Data supplied ::
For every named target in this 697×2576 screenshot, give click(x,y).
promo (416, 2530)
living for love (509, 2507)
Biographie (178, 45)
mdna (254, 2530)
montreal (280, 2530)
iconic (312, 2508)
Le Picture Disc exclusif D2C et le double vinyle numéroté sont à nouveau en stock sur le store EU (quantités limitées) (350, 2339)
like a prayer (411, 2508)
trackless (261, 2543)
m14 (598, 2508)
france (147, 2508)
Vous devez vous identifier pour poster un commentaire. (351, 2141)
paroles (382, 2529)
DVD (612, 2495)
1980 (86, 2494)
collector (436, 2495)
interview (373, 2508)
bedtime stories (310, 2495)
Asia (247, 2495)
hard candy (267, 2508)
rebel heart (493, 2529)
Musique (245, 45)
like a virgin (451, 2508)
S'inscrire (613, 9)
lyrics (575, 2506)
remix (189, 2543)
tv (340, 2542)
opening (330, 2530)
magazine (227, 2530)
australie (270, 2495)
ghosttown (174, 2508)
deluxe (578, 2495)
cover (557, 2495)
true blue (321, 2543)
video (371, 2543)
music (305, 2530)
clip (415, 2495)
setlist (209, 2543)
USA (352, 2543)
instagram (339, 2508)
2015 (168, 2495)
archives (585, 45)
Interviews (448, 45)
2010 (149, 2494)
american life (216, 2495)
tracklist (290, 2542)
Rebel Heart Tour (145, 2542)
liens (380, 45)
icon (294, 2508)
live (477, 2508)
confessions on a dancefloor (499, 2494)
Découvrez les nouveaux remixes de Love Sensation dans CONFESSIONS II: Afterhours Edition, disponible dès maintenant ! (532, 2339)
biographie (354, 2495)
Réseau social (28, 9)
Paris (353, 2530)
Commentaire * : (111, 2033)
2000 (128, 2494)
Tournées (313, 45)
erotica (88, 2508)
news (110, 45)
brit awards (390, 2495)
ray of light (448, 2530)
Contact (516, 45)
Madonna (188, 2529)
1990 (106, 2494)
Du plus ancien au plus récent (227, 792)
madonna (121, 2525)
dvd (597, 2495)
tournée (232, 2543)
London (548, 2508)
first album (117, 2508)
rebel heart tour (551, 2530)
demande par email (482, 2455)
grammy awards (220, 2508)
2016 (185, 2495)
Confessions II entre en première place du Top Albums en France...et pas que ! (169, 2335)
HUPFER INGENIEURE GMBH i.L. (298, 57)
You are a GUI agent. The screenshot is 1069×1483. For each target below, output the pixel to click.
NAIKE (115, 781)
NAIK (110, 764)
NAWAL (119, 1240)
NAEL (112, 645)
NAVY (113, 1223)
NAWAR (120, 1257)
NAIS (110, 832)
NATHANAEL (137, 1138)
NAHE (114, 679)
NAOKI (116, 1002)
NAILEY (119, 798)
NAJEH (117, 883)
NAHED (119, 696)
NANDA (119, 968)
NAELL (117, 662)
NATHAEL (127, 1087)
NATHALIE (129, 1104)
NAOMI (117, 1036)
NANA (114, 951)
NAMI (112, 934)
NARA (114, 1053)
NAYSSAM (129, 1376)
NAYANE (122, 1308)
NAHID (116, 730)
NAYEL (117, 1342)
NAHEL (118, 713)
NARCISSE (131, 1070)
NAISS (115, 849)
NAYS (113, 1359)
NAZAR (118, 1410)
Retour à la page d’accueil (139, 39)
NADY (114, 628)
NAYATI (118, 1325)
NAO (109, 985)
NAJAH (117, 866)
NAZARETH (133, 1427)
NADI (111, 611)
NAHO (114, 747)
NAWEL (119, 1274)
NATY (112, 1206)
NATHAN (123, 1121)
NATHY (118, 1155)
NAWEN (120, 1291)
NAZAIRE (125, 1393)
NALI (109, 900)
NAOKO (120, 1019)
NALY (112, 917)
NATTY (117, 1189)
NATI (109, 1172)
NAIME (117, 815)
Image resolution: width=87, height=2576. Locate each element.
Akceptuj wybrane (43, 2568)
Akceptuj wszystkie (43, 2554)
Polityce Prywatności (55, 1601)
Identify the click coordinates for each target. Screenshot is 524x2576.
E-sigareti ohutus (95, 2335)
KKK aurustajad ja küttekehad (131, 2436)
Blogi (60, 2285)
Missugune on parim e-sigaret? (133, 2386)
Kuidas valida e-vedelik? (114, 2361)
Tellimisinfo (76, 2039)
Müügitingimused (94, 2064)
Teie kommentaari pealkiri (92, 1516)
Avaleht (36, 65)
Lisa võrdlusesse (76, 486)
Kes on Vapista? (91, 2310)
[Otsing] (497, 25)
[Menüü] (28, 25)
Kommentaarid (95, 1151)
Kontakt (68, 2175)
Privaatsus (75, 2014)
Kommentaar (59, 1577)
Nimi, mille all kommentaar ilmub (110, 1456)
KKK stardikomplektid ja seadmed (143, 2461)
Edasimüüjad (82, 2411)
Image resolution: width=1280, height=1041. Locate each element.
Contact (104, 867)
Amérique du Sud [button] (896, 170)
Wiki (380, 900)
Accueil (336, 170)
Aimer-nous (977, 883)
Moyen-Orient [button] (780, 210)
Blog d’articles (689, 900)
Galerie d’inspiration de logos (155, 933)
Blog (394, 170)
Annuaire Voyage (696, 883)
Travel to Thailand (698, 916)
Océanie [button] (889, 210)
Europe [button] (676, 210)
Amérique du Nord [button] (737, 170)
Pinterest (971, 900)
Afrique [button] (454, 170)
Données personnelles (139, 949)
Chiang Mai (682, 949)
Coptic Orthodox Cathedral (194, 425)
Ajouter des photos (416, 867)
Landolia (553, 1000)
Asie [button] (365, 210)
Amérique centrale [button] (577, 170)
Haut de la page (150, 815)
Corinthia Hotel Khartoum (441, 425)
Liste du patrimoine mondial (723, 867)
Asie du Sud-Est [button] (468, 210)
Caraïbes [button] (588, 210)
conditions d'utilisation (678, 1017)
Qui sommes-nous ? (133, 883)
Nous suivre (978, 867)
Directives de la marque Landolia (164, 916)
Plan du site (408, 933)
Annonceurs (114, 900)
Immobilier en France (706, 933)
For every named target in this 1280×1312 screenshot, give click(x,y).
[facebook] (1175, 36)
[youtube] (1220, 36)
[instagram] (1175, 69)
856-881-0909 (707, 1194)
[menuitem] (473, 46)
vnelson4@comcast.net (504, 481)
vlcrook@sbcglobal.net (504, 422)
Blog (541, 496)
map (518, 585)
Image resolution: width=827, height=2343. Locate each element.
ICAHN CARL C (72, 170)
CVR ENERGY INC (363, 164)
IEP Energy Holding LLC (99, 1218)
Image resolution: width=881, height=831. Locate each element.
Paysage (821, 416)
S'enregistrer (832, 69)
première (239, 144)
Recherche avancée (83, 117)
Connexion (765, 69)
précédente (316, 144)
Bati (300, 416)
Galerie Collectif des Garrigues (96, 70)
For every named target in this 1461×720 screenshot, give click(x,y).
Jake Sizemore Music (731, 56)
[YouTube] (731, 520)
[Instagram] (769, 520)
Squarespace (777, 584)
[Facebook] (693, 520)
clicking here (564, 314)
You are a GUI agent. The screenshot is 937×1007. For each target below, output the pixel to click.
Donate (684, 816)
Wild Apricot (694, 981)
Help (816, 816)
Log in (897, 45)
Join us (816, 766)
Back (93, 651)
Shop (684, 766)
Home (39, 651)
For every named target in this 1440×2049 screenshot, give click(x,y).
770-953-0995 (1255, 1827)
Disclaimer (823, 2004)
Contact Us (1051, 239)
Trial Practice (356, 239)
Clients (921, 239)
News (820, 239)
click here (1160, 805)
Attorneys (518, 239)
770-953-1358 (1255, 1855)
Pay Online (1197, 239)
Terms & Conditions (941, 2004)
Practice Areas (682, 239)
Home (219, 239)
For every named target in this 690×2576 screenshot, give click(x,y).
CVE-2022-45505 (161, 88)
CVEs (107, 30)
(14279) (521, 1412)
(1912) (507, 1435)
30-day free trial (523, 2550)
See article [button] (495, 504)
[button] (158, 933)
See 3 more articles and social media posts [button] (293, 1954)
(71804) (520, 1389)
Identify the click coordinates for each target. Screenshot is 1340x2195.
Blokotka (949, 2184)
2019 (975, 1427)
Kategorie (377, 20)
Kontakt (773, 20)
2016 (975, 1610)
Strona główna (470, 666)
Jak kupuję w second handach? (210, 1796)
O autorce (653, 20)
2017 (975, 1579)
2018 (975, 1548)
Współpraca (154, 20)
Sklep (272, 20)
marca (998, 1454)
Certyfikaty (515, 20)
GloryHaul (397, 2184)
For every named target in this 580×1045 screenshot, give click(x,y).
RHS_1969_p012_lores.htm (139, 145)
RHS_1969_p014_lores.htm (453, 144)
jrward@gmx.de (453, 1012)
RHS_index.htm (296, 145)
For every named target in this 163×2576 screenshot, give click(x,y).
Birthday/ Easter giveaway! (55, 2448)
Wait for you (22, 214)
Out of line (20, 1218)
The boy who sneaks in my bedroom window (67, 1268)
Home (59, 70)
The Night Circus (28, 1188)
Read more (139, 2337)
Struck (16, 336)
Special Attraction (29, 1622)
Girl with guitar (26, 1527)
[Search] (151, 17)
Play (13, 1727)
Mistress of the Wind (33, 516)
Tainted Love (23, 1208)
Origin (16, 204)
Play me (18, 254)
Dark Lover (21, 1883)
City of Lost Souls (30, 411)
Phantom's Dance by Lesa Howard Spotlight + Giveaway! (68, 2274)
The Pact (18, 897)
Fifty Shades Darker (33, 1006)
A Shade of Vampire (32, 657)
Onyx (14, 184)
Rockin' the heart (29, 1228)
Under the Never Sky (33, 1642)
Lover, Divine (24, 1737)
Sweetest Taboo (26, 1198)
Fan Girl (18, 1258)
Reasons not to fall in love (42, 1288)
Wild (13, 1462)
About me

Problem :: Print verbatim the records starting at the line containing "Du plus ancien au plus récent (227, 792)" and ending at the line containing "Confessions II entre", both included.

Response for this exercise ::
Du plus ancien au plus récent (227, 792)
madonna (121, 2525)
dvd (597, 2495)
tournée (232, 2543)
London (548, 2508)
first album (117, 2508)
rebel heart tour (551, 2530)
demande par email (482, 2455)
grammy awards (220, 2508)
2016 (185, 2495)
Confessions II entre en première place du Top Albums en France...et pas que ! (169, 2335)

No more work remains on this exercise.